Es gibt genug Alternativen zu unserer derzeitigen Ausprägung des "Friss-oder-stirb"-Kapitalismus, ohne dass man direkt die gescheiterten Systeme des Realsozialismus heranziehen müsste. Eine gerechtere Verteilung von Gütern oder eine Entkopplung von Lebensunterhalt und Arbeit wären jederzeit problemlos möglich. Solange Millionäre und beruflich erfolgreiche Menschen jedoch denken, dass sie ihren Erfolg irgendwie "verdient" hätten, wird sich an der sozialen Ungleichheit und Ungerechtigkeit nichts ändern.

Die von dir konstruierte Unterscheidung von Alten / Kranken und Faulen existiert in der Realität überhaupt nicht. Die Übergänge von Faulheit zu Krankheit sind fließend, was sich unter anderem an Phänomenen wie Depression, Prokrastination, psychischen Auffälligkeiten oder Arbeitsstörungen zeigt. Willst du etwa entscheiden, wer "nur" faul ist und wer nicht anders kann? Ich habe es oben bereits geschrieben: Naturwissenschaftler und Philosophen sind sich seit vielen Jahren darüber einig, dass es so etwas wie eine freie Entscheidung - einen "freien Willen" - überhaupt nicht geben kann.

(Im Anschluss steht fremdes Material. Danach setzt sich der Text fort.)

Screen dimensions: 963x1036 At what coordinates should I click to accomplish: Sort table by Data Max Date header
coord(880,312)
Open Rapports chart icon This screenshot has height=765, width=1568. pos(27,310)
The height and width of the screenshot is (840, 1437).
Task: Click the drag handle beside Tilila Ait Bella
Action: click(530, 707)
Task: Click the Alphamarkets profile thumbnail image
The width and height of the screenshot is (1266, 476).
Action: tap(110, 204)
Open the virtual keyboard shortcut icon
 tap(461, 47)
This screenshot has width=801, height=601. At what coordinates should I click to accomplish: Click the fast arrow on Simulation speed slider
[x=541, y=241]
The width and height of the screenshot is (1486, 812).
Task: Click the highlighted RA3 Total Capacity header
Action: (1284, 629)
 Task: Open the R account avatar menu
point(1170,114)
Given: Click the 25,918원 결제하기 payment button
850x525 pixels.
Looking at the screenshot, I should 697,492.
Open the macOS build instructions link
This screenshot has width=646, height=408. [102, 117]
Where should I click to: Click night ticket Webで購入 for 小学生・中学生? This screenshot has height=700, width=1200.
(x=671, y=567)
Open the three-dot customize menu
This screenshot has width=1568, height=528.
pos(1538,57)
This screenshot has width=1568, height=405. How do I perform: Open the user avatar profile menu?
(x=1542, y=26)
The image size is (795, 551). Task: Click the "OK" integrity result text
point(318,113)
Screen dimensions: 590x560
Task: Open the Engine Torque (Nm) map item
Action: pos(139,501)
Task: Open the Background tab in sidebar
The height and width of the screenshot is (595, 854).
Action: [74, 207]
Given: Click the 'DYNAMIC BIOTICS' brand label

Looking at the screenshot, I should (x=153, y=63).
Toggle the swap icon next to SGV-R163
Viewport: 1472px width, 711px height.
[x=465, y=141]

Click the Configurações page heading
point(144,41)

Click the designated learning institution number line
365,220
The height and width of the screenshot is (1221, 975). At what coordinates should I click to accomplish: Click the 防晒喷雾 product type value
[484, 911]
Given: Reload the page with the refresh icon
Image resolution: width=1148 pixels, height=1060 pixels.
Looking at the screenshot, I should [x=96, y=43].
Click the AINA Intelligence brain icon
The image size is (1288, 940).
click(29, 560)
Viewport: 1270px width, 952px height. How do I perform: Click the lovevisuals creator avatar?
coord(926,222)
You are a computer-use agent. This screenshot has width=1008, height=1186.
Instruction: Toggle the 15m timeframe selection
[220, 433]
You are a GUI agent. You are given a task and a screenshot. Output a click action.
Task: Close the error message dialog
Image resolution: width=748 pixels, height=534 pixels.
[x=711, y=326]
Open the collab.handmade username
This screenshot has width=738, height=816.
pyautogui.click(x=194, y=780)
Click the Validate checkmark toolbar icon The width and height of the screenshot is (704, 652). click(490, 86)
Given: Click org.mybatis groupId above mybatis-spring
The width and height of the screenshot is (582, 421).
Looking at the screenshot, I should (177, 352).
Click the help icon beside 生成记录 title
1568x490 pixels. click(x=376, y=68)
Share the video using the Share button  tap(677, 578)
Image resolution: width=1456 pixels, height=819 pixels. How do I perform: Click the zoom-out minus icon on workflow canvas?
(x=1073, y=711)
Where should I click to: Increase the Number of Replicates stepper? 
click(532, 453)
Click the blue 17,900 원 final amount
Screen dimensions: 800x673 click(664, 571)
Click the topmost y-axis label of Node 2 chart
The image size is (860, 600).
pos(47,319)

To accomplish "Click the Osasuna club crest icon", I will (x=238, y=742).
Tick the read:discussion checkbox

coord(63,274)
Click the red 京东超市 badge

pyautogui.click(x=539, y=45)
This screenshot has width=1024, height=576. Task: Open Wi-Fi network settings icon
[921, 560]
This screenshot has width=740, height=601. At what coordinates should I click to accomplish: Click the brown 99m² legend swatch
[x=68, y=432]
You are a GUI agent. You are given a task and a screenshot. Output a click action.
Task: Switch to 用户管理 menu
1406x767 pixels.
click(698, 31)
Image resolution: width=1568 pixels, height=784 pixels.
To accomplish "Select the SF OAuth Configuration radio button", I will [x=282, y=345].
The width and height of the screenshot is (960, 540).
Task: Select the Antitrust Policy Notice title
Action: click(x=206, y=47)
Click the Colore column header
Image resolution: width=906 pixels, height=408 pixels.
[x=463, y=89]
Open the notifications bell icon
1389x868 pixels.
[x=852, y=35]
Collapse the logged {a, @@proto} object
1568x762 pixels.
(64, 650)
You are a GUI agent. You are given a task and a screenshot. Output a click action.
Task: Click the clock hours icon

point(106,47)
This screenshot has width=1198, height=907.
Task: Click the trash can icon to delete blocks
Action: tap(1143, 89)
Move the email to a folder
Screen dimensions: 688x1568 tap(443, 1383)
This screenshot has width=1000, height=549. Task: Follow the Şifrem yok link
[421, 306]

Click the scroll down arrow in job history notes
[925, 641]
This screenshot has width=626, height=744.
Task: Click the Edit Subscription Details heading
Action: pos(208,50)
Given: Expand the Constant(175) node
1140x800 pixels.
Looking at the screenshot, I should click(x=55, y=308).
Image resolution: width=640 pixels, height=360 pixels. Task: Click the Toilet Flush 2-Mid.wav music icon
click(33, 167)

Niemand hat in dem Maße, wie du es dir vorstellst, die Freiheit, Leistung zu erbringen oder diese zu verweigern. Das sind unlogische und irrationale Konstrukte deiner kapitalistischen Propaganda. Trotzdem nimmst du es dir heraus, Menschen zu kritisieren und zu verachten, die eh schon ganz unten sind, indem du davon ausgehst, sie hätten ihre Situation selbst verschuldet. Wenn es in Deutschland Menschen gibt, die pro Stunde 8000€ verdienen, dann befürworte ich es, dass sich so viele Menschen wie möglich dieser "Leistungsgesellschaft" verweigern.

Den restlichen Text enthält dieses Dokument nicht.